CBMC and PBMC were isolated and incubated with GBS overnight. Expression of surface molecules, intracellular effector enzymes, and reactive oxygen production was determined by flow cytometry. a Representative density plots show the expression of CD80, CD86, PD-L1, PD-L2, ArgI, iNOS, IDO and Rhodamine (y-axis) on CD14⁺ adult (PB) and cord blood (CB) monocytes (x-axis). b–i Scatter plots with bars show the mean fluorescent intensity (MFI) for the expression of CD80 (b), CD86 (c), PD-L1 (d), PD-L2 (e) ArgI (f), iNOS (g), IDO (h) on and the production of ROS (i) by adult (white) and cord blood (grey) monocytes after stimulation of GBS. n = 5–9, **p < 0.01, ****p < 0.0001, ns not significant; Mann–Whitney test.

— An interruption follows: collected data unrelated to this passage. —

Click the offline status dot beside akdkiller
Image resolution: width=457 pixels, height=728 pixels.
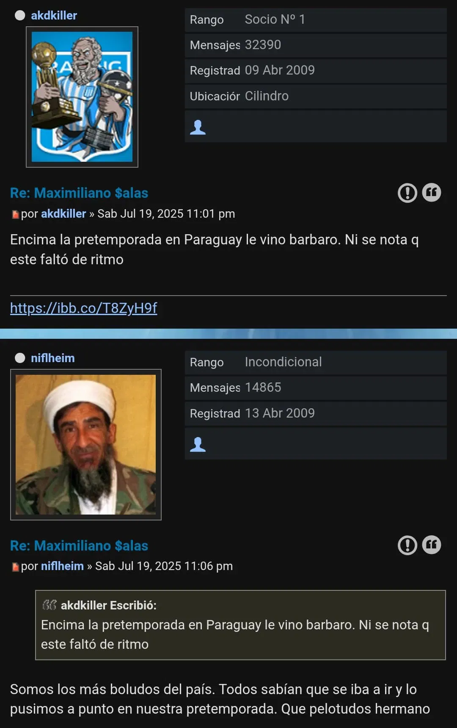coord(20,16)
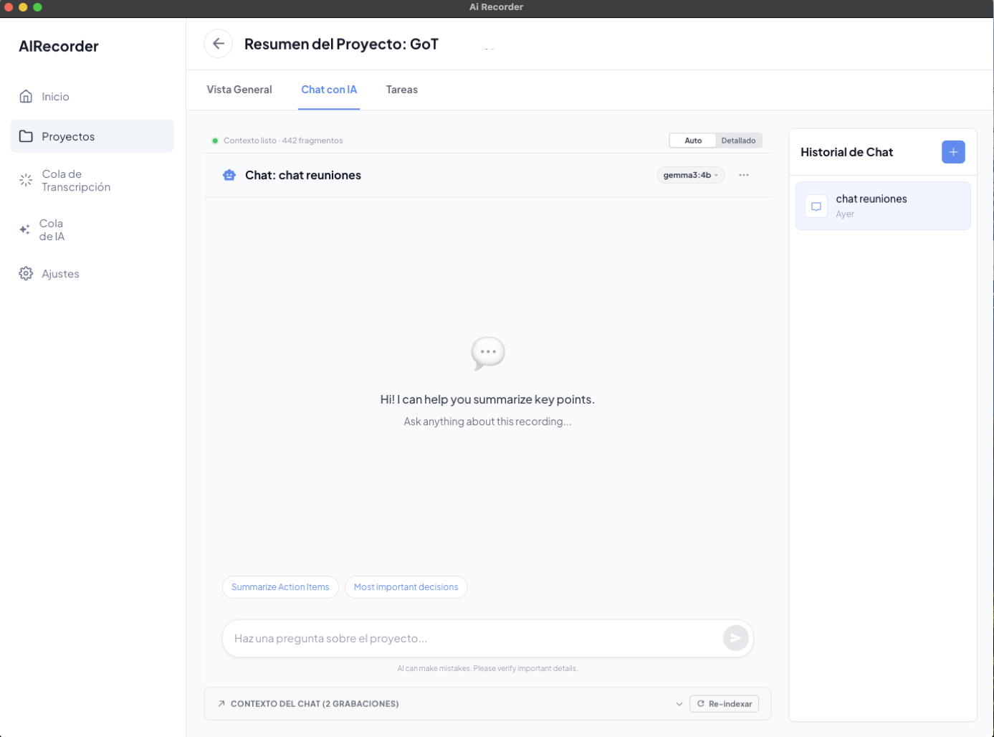Keep Auto context mode selected
Viewport: 994px width, 737px height.
692,141
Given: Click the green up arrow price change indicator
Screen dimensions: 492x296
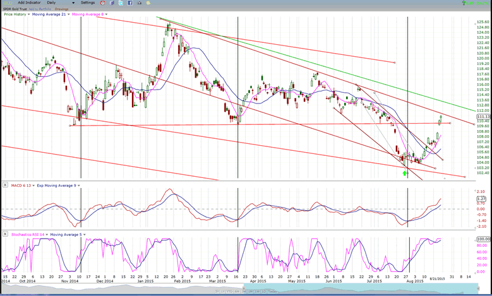Looking at the screenshot, I should pyautogui.click(x=462, y=3).
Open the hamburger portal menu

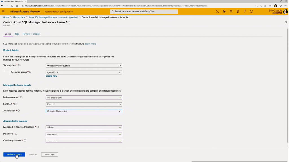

Fig. 5. Expression of surface molecules on T cells after stimulation with GBS and inhibition of T cell proliferation by GBS-treated T cells.

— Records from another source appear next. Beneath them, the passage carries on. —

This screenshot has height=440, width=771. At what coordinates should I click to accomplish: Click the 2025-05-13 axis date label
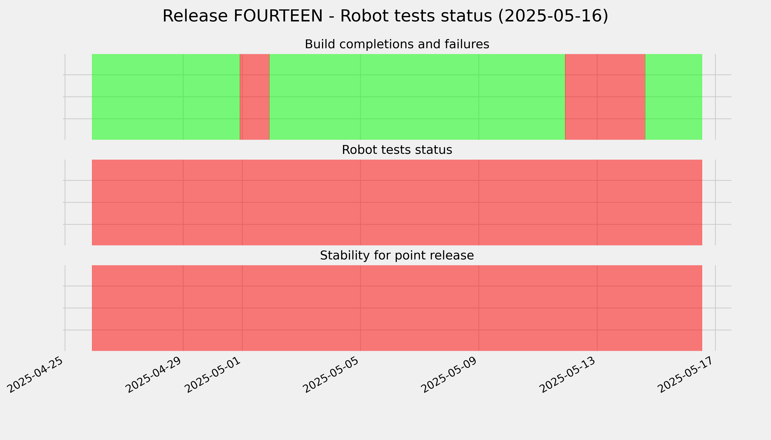(x=568, y=375)
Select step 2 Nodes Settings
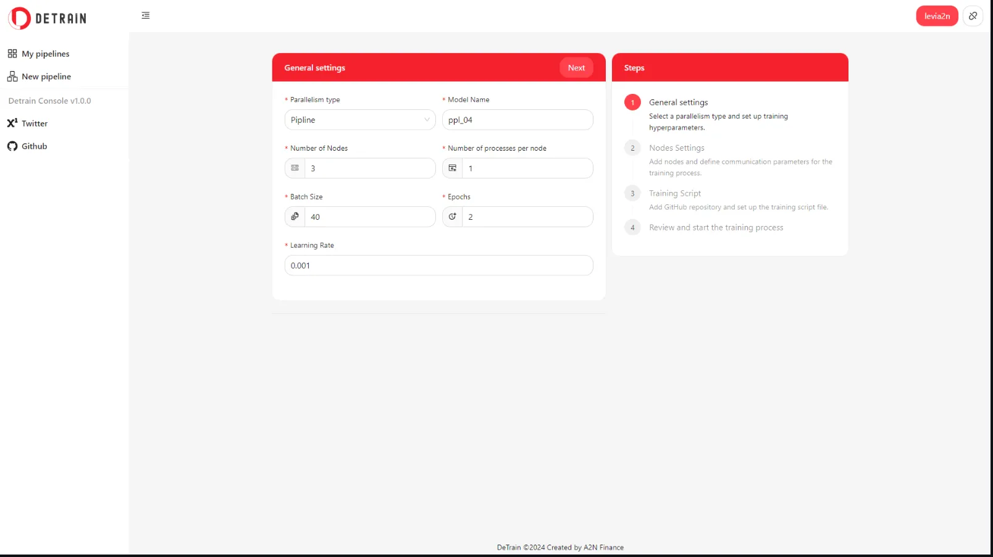Viewport: 993px width, 557px height. click(x=676, y=148)
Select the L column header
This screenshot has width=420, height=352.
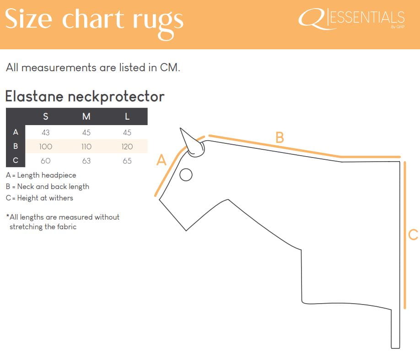127,116
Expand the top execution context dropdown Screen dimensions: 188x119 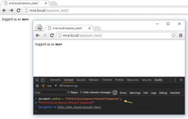coord(56,86)
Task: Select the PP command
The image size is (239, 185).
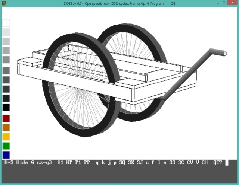Action: pyautogui.click(x=87, y=163)
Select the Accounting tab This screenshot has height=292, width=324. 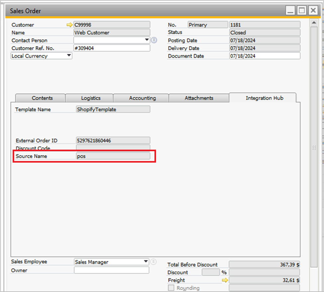pyautogui.click(x=142, y=98)
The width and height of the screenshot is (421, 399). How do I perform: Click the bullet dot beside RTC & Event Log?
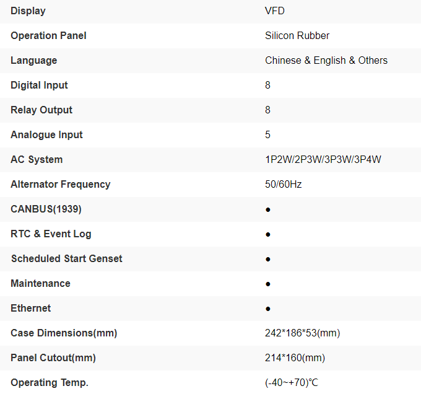click(268, 234)
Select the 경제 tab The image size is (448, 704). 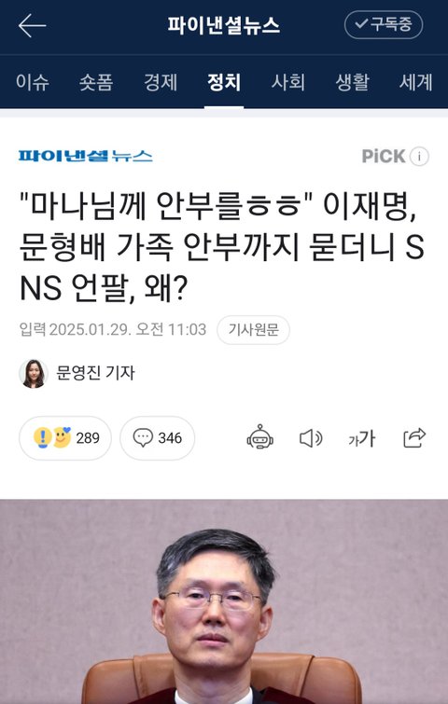161,83
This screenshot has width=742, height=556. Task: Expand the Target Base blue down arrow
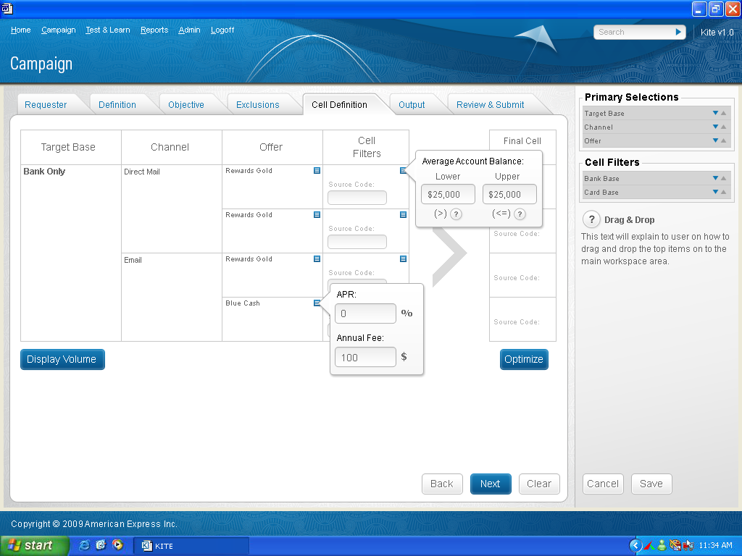pyautogui.click(x=715, y=113)
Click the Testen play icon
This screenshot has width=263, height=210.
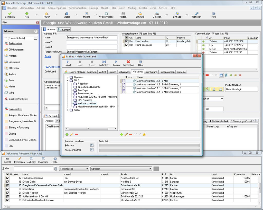[x=116, y=62]
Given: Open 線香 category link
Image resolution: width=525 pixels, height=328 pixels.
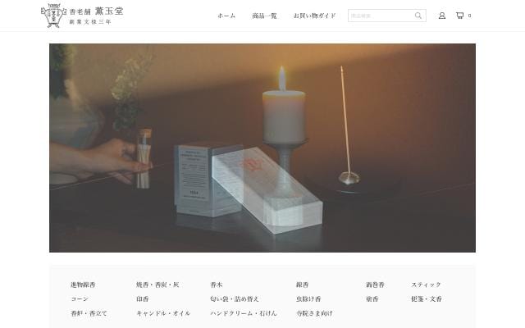Looking at the screenshot, I should pyautogui.click(x=302, y=285).
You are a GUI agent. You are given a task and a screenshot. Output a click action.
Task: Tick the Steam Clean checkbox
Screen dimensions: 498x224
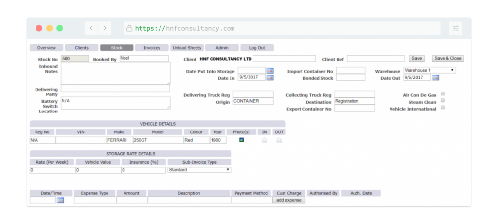pos(443,100)
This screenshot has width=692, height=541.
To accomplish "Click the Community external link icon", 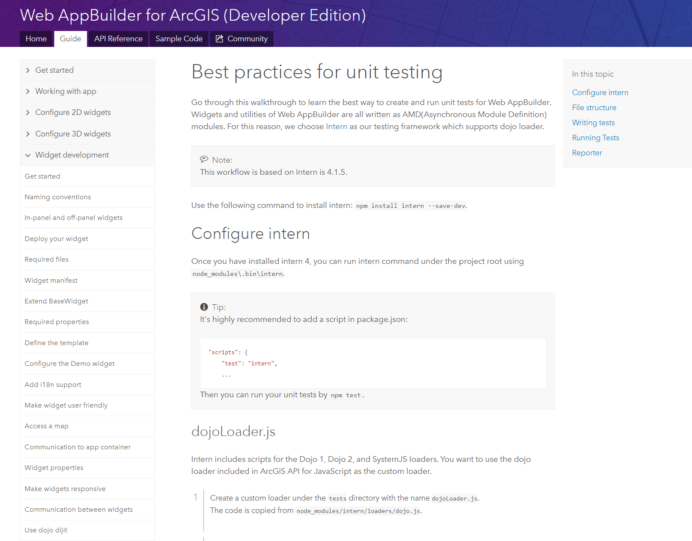I will pos(219,39).
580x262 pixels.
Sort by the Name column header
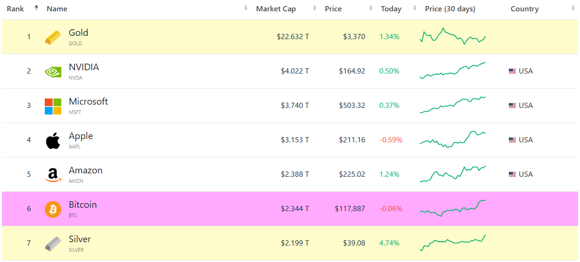tap(57, 8)
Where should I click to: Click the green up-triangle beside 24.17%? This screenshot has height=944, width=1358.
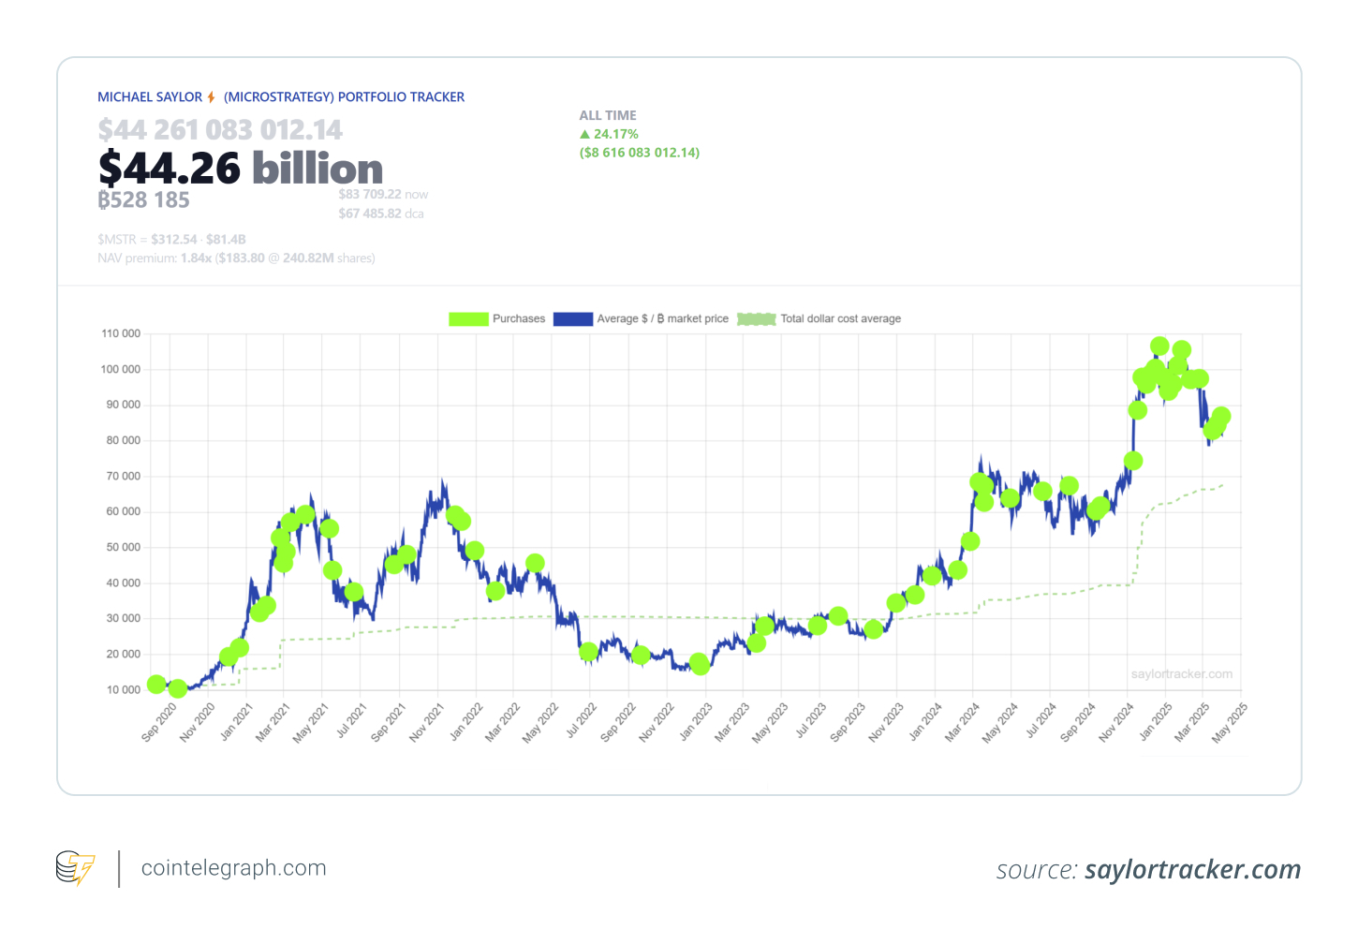tap(585, 135)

CBMC and PBMC were isolated and incubated with GBS overnight. Cells without GBS stimulation served as control. Expression of surface molecules (a–f) or intracellular FoxP3 (g, h) on T cells was determined by flow cytometry. Pre-incubated T cells were added to freshly isolated, CFSE-stained and OKT3/IL-2-stimulated PBMC. After 4 days, T cell proliferation was assessed by CFSE dye dilution. Proliferation index was determined as the ratio of T cell proliferation with and without addition of T cells (i, j). Representative density plots show the expression of CD25 and CD69 on CD3⁺ T cells (a), the expression of CD25 on CD3⁺/CD4⁺ and CD3⁺/CD8⁺ T cells (d), and the expression of CD25 and FoxP3 on CD3⁺/CD4⁺ T cells (g) from adult peripheral blood (PB) and cord blood (CB). Cells in d were pre-gated on CD3 and cells in panel g were pre-gated on CD3 and CD4. Scatter plots with bars show the percentage of CD3 T-cells expressing CD25 (b) or CD69 (c) percentage of CD25 on CD3⁺/CD4⁺ (e), CD3⁺/CD8⁺ (f) and percentage of CD25 and FoxP3 expresssion on CD3 and CD4 T-cells, adult (white) and cord blood (grey) T cells after stimulation of GBS. Scatter blot n = 6–8, **p < 0.01, ns not significant; Mann–Whitney test. Bar graphs show the inhibitory effect on proliferation of CD4⁺ (i) and CD8⁺ T cells (j). Dashed line shows the proliferation of target PBMC without addition of T cells. White/grey bars show T cell proliferation after addition of adult/cord blood T cells. Clean bars show the effect of T cells without and checked bars with pre-stimulation with GBS. n = 5, *p < 0.05, ns not significant; Friedman test and Dunn’s multiple comparison test.